Data section:
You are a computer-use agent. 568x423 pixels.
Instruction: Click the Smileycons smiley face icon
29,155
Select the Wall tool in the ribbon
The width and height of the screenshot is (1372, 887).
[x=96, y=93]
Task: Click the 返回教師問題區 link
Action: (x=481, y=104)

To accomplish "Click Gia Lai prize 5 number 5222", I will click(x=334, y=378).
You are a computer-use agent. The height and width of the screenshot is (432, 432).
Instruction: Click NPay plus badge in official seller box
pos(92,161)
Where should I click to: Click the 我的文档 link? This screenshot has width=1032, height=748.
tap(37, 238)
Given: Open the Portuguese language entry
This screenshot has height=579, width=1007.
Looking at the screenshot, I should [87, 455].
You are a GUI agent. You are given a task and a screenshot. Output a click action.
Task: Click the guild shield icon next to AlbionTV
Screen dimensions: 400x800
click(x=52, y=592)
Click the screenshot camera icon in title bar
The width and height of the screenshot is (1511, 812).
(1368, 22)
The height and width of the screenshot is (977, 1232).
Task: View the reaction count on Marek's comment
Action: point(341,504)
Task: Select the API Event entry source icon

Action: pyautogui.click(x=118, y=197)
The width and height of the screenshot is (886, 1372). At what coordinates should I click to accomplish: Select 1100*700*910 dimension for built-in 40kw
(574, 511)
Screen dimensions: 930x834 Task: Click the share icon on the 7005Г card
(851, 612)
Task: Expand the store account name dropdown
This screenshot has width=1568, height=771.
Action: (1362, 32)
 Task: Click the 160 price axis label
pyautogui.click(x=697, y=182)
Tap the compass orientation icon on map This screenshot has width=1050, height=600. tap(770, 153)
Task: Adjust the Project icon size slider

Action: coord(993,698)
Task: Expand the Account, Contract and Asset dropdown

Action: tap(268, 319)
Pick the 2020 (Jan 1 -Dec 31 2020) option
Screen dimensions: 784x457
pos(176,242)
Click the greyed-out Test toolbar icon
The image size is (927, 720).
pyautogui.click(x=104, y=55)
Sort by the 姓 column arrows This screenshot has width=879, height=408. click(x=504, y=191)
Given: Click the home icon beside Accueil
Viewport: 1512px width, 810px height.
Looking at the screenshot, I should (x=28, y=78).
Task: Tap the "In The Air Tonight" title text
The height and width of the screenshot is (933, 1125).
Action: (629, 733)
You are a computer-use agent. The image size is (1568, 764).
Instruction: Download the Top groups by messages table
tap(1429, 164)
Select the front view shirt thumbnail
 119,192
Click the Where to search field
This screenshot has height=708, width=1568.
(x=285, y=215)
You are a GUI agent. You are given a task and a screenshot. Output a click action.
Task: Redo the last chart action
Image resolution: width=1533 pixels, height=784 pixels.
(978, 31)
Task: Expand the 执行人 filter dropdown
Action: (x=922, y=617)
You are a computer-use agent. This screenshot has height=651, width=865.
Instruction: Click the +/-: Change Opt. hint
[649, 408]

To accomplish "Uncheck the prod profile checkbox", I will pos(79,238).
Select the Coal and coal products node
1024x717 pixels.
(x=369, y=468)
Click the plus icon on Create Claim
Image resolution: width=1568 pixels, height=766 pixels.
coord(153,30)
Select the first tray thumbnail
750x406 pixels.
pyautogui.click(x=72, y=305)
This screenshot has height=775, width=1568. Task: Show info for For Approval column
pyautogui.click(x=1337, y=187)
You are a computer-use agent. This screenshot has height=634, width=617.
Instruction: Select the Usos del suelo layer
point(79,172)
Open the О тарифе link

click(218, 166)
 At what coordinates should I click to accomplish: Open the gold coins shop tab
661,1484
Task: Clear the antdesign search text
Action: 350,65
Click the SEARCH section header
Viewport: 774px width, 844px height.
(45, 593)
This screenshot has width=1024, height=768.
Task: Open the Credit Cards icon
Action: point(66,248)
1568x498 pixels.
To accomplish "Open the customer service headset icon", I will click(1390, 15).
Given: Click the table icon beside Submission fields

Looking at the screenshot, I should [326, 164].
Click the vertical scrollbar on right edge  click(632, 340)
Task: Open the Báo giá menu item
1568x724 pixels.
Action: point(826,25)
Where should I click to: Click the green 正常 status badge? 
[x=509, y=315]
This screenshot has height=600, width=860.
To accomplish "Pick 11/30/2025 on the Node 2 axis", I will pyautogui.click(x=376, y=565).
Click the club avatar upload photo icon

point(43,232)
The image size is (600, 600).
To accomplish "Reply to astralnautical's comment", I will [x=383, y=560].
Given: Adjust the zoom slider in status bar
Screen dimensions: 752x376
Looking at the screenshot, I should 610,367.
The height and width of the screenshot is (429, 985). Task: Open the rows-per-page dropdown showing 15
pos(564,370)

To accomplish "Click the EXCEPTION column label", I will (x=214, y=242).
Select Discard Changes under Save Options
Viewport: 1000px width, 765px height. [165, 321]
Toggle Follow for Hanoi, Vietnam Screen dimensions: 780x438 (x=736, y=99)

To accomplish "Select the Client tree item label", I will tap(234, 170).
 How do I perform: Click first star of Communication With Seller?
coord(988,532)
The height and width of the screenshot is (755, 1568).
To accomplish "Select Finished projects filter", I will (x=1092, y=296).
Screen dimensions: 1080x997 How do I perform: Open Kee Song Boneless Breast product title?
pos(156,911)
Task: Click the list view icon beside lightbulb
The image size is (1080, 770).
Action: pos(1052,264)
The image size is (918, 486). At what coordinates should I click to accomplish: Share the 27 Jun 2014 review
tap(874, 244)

Exercise details:
Please give only the number of lines above that contain "Pick".

Your response:
2